* Exercise brief
Transcribe the following passage from the article on menstrual cramps, between "From my experience, this" and "involved in pain.", inclusive.

* Page extract
When Menstruation Cramps your Style, Follow these 7 Steps to Minimize Pain

It’s your time of the month and you’re experiencing aching cramps. You take another pill to relieve the pain thinking this is normal. At least that’s what I used to say to myself… well, it’s not!  What was happening inside my body for pain to accompany my period? Before menstruation occurs, the body releases an egg to get fertilized and implanted in the growing endometrial nutrient rich layer of the uterus. If this does not take place, the unfertilized egg along with the uterine lining sheds, then you see your period. Contractions of the uterus must begin to get the blood flowing out. This is when prostaglandins are formed, a hormone like substance involved in many functions in the body. Some are responsible for the minute movement in the muscle layer of your uterus. Other types of prostaglandins are involved in inflammation that leads to the sensation of pain! When inflammation is present, the body responds by constricting its blood flow. Limited blood flow to the uterus decreases its oxygen supply that may be contributing to more pain with your menstruation. 

From my experience, this is what I learned over the years to help alleviate menstrual cramps so that they won’t return the next time around. 

1) Increase your intake of omega 3 fatty acids abundant in seeds, nuts and fatty fish. Inflammatory prostaglandins are made from omega 6 fatty acids. Meat, dairy and eggs are all high sources of this fat. Focusing on eating less land animal products while consuming more omega 3 fats will decrease proinflammatory substances including the prostaglandins involved in pain.

* Information given
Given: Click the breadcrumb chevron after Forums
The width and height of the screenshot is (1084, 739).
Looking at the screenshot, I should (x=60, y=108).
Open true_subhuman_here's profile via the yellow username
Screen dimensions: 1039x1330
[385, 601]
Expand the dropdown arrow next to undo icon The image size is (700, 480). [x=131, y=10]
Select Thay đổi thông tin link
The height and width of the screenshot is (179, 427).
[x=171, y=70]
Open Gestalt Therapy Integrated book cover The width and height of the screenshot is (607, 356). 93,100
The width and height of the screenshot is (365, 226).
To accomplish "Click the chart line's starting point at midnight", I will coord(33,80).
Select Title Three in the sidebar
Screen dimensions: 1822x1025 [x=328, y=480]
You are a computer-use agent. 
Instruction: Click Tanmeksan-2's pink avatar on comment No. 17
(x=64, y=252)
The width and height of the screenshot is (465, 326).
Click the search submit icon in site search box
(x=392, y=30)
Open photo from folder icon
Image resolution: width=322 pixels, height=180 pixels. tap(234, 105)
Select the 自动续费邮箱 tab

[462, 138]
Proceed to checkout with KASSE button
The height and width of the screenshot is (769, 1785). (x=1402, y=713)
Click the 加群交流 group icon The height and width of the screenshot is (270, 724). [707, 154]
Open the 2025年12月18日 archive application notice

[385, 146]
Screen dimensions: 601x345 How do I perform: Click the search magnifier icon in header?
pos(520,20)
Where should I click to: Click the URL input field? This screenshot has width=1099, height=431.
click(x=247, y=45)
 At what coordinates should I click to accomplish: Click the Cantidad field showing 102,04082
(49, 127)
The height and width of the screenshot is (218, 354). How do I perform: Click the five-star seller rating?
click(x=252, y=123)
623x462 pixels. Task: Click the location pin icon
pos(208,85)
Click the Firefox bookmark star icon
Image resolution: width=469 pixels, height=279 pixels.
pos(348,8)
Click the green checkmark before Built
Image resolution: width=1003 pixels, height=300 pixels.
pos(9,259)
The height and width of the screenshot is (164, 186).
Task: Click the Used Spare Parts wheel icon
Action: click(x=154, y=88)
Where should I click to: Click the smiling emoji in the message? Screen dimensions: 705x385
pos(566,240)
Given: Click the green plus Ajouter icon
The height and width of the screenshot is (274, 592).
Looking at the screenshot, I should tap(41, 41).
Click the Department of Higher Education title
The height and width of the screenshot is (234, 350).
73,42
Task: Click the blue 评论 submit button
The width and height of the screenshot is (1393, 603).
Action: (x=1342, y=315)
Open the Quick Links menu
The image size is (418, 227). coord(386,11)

* Solution to the problem
From my experience, this is what I learned over the years to help alleviate menstrual cramps so that they won’t return the next time around. 

1) Increase your intake of omega 3 fatty acids abundant in seeds, nuts and fatty fish. Inflammatory prostaglandins are made from omega 6 fatty acids. Meat, dairy and eggs are all high sources of this fat. Focusing on eating less land animal products while consuming more omega 3 fats will decrease proinflammatory substances including the prostaglandins involved in pain.